▶ Fragmento proporcionado
_ _ _ _
La placa circular va atornillada justo encima del motor


----------



## DOSMETROS (Nov 21, 2014)

Revisaste los dos relés negros ?

Revisaste el motor solo ?


----------



## Astromac (Nov 21, 2014)

DOSMETROS dijo:


> Revisaste los dos relés negros ?



ok, creí que los 2 relés eran para controlar las resistencias... qué debería marcar el polímetro? 



DOSMETROS dijo:


> Revisaste el motor solo ?



le doy voltaje a través de los cables rojo (positivo) y azul (negativo) supongo, no?

sorry, tengo pocos conocimientos


----------



## Astromac (Nov 25, 2014)

DOSMETROS dijo:


> Revisaste los dos relés negros ?


 
Ayer cambié los dos relés, y nada. Cuando la pones en marcha, en el momento en que debería actuár el motor, escuchando atentamente se puede percibir un "bzzz"



DOSMETROS dijo:


> Revisaste el motor solo ?



tiene una etiqueta "230V DC 60W" ... para probarlo debo meterle 230 v en contínua? Glups, debería hacerme con un puente rectificador, no?


----------



## gaam (Nov 25, 2014)

Si es un motor de 220V continuo, ademas se ve en la foto el puente rectificador y el filtro.
Fijate en la entrada del motor si le llega ese voltaje. si llega el voltaje, el problema es el motor. si no le llega el voltaje: verifica si llega 220V alterna antes de la plaqueta del motor. Si llega el voltaje, el problema es la plaqueta --> los diodos o uno esta en corto --> cambiar los cuatro por uno nuevo. Si no llega los 220V alternos, fijate en la plaqueta principal y siguiendo las pista de cobre midiendo con un polimetro, en que parte deja de entrar o salir los 220Vca. 

La localizacion de falla que mencione es del motor hacia la entrada de 220V, pero tambien se puede localizar desde la entrada de 220V hacia el motor, midiendo pista por pista y tratar de encontrar donde deja de salir los 220V.

Avisanos como te fue. Un saludo a todos.


----------



## DOSMETROS (Nov 25, 2014)

Si , probalo con un puente rectificador  o con un díodo solo , y sin capacitor de filtro


----------



## Astromac (Nov 26, 2014)

Bueno, parece que no será el motor, llega alterna a la placa, pero no llega contínua al motor. Mañana cambiaré los diodos, tal como me recomendáis, y os cuento.

Mil gracias!


----------
_ _ _ _
Por favor, cita textualmente la parte del hilo sobre la avería del motor comprendida entre "La localizacion de" y "salir los 220V.", ambos incluidos.
_ _ _ _
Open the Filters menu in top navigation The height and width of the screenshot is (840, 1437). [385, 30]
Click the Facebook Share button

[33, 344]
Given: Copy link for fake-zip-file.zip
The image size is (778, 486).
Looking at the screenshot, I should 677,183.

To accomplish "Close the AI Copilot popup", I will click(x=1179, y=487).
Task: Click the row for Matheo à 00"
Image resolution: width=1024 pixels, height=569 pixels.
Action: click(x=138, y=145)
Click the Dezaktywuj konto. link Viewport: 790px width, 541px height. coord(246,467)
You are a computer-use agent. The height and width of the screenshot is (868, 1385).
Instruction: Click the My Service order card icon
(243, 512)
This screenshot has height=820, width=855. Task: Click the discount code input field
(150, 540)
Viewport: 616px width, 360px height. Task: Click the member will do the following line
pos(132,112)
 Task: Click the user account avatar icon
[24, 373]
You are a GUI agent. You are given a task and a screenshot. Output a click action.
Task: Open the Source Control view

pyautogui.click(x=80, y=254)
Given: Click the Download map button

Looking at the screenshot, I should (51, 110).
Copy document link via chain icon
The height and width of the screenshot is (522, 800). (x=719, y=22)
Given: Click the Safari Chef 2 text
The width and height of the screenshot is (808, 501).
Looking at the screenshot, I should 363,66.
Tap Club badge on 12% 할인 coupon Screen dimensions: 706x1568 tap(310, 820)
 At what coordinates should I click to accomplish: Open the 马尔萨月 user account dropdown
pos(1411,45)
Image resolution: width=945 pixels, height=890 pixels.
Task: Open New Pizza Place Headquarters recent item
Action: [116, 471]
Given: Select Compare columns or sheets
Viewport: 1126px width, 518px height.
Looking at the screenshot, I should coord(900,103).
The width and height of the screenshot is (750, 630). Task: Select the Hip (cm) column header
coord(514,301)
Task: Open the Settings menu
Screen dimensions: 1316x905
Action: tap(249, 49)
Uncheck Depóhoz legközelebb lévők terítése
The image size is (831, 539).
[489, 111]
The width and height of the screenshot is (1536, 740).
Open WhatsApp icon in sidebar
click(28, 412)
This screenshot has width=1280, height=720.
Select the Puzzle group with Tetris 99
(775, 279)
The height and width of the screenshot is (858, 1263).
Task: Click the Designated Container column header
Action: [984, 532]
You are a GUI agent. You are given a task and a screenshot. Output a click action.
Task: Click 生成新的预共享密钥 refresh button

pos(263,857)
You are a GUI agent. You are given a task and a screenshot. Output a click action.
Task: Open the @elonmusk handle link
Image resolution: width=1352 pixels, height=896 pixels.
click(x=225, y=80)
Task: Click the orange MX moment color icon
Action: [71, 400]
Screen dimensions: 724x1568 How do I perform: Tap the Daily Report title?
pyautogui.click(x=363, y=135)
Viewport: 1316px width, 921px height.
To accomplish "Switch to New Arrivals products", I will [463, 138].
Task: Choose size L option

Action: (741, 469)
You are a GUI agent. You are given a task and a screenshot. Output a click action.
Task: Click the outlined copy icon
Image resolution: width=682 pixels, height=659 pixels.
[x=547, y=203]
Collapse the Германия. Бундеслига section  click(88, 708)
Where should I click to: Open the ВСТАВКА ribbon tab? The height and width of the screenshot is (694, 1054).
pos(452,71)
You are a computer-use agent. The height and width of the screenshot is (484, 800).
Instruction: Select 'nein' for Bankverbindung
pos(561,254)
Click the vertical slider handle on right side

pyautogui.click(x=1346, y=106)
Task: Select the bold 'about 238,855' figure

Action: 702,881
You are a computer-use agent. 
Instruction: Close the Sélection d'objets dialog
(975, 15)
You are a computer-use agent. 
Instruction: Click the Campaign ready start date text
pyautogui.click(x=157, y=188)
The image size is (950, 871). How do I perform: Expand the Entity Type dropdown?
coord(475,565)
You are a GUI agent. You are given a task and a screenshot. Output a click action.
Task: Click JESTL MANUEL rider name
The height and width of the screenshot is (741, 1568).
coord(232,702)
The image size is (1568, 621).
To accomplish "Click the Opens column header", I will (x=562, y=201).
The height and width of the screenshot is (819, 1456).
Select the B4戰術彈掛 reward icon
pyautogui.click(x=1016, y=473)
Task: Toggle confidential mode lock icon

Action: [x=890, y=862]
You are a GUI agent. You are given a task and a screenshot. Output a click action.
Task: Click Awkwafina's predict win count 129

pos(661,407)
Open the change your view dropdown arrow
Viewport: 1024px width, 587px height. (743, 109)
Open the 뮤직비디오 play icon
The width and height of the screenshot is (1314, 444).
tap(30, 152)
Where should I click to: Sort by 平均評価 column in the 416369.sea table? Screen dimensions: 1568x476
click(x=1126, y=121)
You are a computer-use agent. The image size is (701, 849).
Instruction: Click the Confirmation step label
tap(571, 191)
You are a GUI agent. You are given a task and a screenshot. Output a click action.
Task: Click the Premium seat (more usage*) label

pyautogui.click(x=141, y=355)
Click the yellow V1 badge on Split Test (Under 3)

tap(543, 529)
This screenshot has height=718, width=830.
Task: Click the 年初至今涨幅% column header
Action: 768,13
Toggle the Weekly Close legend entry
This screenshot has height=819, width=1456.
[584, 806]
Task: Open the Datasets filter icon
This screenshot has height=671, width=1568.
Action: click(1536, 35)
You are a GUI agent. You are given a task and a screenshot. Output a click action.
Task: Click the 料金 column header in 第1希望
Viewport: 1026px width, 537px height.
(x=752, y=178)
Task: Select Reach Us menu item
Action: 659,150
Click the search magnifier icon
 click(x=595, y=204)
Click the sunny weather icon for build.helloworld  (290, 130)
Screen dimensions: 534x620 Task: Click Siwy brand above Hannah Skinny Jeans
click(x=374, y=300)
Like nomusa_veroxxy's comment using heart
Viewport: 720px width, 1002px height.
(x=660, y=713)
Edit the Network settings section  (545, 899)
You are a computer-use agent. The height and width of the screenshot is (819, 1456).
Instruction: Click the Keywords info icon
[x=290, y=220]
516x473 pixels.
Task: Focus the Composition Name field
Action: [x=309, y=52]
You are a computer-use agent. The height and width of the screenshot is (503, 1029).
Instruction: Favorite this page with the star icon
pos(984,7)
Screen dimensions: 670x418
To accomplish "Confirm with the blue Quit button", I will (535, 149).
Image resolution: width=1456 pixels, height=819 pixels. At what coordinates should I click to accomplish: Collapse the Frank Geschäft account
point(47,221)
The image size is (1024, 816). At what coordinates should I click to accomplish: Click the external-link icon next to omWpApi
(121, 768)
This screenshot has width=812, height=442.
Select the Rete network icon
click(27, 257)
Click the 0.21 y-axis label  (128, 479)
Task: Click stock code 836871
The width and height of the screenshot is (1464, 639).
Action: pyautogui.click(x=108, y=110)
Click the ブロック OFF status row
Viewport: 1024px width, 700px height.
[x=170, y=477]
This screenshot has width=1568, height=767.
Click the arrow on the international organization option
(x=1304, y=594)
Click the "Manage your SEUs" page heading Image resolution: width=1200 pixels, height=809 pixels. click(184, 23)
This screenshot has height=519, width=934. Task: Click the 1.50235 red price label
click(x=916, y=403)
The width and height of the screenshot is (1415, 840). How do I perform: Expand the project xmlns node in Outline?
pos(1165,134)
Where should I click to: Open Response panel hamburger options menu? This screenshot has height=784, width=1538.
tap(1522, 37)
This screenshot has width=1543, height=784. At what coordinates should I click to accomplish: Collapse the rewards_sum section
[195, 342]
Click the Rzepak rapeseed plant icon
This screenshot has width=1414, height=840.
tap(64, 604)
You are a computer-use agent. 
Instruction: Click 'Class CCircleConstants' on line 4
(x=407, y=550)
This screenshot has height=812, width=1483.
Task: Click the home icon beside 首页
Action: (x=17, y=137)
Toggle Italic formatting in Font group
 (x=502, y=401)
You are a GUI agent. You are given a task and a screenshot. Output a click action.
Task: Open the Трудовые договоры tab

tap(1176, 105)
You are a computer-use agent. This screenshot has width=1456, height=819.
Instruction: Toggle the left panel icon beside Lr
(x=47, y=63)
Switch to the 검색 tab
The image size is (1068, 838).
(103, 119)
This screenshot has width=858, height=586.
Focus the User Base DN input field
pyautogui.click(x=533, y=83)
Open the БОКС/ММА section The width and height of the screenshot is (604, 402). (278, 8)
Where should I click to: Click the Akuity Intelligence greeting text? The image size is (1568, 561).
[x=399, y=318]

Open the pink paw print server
_ _ _ _
▶ Tu respuesta
La localizacion de falla que mencione es del motor hacia la entrada de 220V, pero tambien se puede localizar desde la entrada de 220V hacia el motor, midiendo pista por pista y tratar de encontrar donde deja de salir los 220V.